Reading text
....................
Question

A uniform rectangular bookcase of height $$H$$ and width $$W=H / 2$$ is to be pushed at a constant velocity across a level floor. The bookcase is pushed horizontally at its top edge, at the distance $$H$$ above the floor. What is the maximum value the coefficient of kinetic friction between the bookcase and the floor can have if the bookcase is not to tip over while being pushed?

Answer

**step1 Identify Forces and Conditions**

First, we need to identify all the forces acting on the bookcase and understand the conditions for equilibrium and for the verge of tipping. Since the bookcase is moving at a constant velocity, it is in both translational and rotational equilibrium. For it not to tip over, the net torque about any point must be zero. When the bookcase is on the verge of tipping, the normal force from the floor acts entirely at the front bottom edge, which becomes the pivot point.

**step2 Apply Translational Equilibrium Conditions**

We apply the conditions for translational equilibrium in both the horizontal and vertical directions. Let P be the horizontal push force, $$f_k$$ be the kinetic friction force, N be the normal force, and mg be the weight of the bookcase (where m is its mass and g is the acceleration due to gravity).
....................
Data lines
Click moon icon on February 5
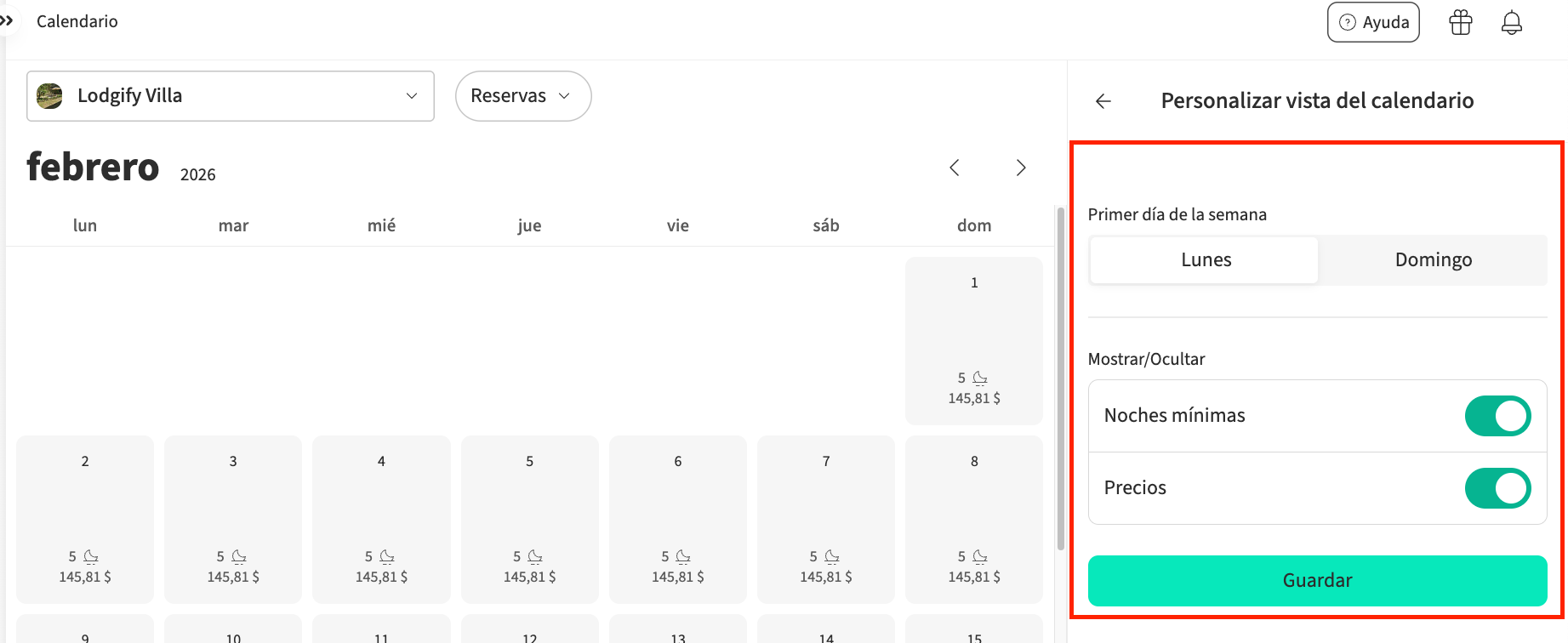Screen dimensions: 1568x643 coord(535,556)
....................
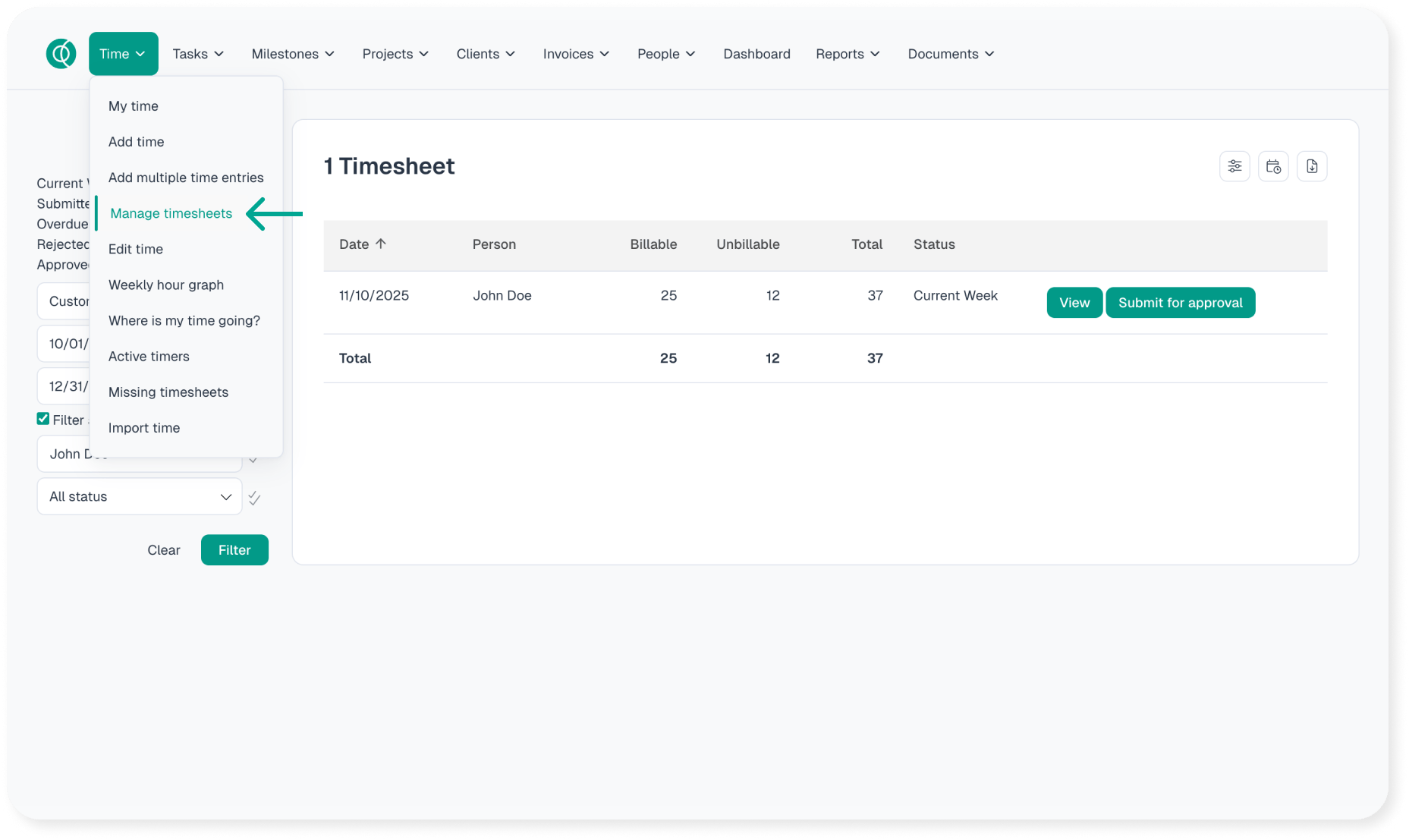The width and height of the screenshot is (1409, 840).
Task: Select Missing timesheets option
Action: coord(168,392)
....................
Given request 1
In the bookcase problem, where does the normal force from the floor act when the bookcase is on the verge of tipping?
Given request 2
Please copy a passage from the bookcase problem word for word: begin at the words "A uniform rectangular" and stop after "the pivot point.".

Answer 1
Entirely at the front bottom edge, which becomes the pivot point.

Answer 2
A uniform rectangular bookcase of height $$H$$ and width $$W=H / 2$$ is to be pushed at a constant velocity across a level floor. The bookcase is pushed horizontally at its top edge, at the distance $$H$$ above the floor. What is the maximum value the coefficient of kinetic friction between the bookcase and the floor can have if the bookcase is not to tip over while being pushed?

Answer

**step1 Identify Forces and Conditions**

First, we need to identify all the forces acting on the bookcase and understand the conditions for equilibrium and for the verge of tipping. Since the bookcase is moving at a constant velocity, it is in both translational and rotational equilibrium. For it not to tip over, the net torque about any point must be zero. When the bookcase is on the verge of tipping, the normal force from the floor acts entirely at the front bottom edge, which becomes the pivot point.